These loans aren't for everyone. Interest rates on 30-year fixed mortgages are around 6 percent, the lowest in almost 40 years, and if you plan to stay in your home for several years, a long-term, fixed-rate loan could be your best bet.

Convertible mortgages are marketed as a bulwark against rapidly rising interest rates, and there is some merit to that logic. But getting a fixed-rate loan at about 6 percent is excellent protection from rising interest rates, too.

On the other hand, if you expect 30-year fixed mortgage rates to drop within five years, convertible ARMs are worth considering. With fixed rates so low now, it seems unlikely that they will drop appreciably over the next half decade, but it's possible if the economy goes into a deep recession.

And you might look at convertible ARMs if you have a good credit history now but have reason to believe it will deteriorate in the next few years. That could happen if you fail to pay bills on time. It also could happen if your marriage dissolves. Divorce frequently exacts a toll on the credit records of one or both former spouses.

"It's typically not that good an idea" to get a convertible ARM, says Scott Haislet, an accountant, attorney and mortgage lender in Lafayette, Calif. "The only time I think it would be a good idea is if you don't think you could qualify for the best rate in the future."

Haislett does believe that ARMs in general often are a good choice. He himself has an adjustable mortgage, and he routinely recommends them to his clients -- especially those who don't plan to be in their houses for more than five years. But he thinks it's usually not worthwhile to choose an ARM just because it's convertible.
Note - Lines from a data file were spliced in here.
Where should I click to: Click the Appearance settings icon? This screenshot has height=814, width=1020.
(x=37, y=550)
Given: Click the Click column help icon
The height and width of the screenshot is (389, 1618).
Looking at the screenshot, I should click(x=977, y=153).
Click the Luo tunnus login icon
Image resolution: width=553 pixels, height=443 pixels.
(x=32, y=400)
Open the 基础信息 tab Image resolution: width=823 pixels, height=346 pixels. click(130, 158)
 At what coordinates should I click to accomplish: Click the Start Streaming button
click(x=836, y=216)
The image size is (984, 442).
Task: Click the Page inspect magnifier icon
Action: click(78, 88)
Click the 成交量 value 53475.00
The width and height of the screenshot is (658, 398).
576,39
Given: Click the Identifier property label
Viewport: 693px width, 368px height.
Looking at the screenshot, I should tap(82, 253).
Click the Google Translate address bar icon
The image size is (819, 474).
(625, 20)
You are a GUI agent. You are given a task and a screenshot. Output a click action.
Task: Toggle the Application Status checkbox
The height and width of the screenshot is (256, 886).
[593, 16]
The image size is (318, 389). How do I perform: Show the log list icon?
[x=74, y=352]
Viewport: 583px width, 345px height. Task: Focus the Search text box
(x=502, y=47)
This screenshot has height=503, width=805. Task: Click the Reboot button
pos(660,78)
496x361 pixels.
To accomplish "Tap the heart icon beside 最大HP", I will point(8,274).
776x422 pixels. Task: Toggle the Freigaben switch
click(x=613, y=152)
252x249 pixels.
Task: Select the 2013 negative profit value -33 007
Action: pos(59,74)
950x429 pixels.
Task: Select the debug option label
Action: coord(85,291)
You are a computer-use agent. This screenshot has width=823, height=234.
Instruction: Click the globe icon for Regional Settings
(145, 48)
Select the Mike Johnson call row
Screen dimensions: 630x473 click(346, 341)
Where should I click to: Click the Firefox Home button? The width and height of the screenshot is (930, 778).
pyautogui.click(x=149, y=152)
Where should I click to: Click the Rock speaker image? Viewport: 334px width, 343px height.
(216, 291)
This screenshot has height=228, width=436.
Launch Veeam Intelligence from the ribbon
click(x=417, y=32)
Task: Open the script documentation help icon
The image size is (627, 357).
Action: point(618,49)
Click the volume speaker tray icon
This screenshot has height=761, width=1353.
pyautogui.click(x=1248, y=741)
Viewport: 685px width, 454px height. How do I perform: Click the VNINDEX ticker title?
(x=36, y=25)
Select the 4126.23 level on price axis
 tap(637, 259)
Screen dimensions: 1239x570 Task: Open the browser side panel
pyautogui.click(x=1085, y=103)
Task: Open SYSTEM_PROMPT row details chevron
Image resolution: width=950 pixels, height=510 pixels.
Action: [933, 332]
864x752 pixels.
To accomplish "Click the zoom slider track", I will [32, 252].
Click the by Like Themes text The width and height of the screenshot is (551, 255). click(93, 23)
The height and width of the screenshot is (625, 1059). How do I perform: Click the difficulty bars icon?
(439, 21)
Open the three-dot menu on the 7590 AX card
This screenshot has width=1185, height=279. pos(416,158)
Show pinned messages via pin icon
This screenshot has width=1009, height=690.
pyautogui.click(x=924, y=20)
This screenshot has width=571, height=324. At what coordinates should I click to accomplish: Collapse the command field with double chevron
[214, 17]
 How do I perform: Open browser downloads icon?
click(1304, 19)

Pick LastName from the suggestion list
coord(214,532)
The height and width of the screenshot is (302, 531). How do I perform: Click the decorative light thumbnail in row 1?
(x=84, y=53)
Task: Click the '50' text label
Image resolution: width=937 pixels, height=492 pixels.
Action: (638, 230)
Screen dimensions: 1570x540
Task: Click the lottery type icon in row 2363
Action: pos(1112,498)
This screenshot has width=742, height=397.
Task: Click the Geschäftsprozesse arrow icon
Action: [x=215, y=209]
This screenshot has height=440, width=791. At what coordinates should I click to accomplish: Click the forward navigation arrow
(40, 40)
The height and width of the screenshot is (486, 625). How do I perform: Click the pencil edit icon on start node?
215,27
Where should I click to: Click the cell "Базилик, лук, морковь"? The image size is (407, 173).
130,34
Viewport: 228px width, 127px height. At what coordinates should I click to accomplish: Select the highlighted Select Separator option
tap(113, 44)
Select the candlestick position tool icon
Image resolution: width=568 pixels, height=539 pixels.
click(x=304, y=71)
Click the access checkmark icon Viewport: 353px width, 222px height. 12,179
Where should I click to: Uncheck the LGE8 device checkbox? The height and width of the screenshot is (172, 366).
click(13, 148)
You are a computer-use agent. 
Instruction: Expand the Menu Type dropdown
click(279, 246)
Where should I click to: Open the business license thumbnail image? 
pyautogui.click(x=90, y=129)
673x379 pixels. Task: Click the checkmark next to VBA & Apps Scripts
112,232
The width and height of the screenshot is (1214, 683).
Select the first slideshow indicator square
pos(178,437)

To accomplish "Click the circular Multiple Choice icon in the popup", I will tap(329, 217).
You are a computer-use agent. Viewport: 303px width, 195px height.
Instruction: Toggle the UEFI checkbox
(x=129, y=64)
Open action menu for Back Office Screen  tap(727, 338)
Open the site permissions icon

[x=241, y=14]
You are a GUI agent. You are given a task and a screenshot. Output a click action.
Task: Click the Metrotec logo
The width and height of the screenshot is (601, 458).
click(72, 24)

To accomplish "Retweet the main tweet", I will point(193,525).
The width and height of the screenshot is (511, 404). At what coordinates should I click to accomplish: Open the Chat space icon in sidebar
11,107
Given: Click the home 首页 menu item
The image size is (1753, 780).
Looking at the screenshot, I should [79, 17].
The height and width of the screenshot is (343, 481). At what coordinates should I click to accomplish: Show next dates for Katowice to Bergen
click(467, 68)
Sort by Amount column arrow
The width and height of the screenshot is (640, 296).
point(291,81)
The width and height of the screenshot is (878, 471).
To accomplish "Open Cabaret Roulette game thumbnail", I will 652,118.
Adjustable-rate mortgages are home loans that have an initial interest rate for a certain period. At the end of that time, the rate changes periodically in relation to some other rate, such as yields on U.S. Treasury notes. A one-year ARM has an introductory rate for one year, then adjusts annually thereafter. A three-year ARM has an introductory rate for three years, then adjusts annually. There are also five-year, seven-year and 10-year ARMs.

ARMs typically have lower initial rates than fixed-rate mortgages. That translates into lower monthly payments. Those lower payments are balanced by the risk that rates -- and payments -- could rise in the future. ARMs have interest rate caps, so rates can't zoom into the stratosphere.

To describe how a typical convertible ARM works, we will go to SunTrust, which is one of many lenders that offers such loans. SunTrust's convertible ARMs are based on the yields on U.S. Treasuries. Recently the rate on a one-year ARM for someone with good credit was 3.625 percent with a 1 percent origination fee -- more than 2 percentage points lower than a 30-year fixed-rate loan.

Converting a mortgage from adjustable to fixed

Starting one year after the borrower gets the ARM, the loan can be converted to a fixed-rate mortgage. It can be converted anytime between the loan's first and fifth anniversaries for a $250 fee.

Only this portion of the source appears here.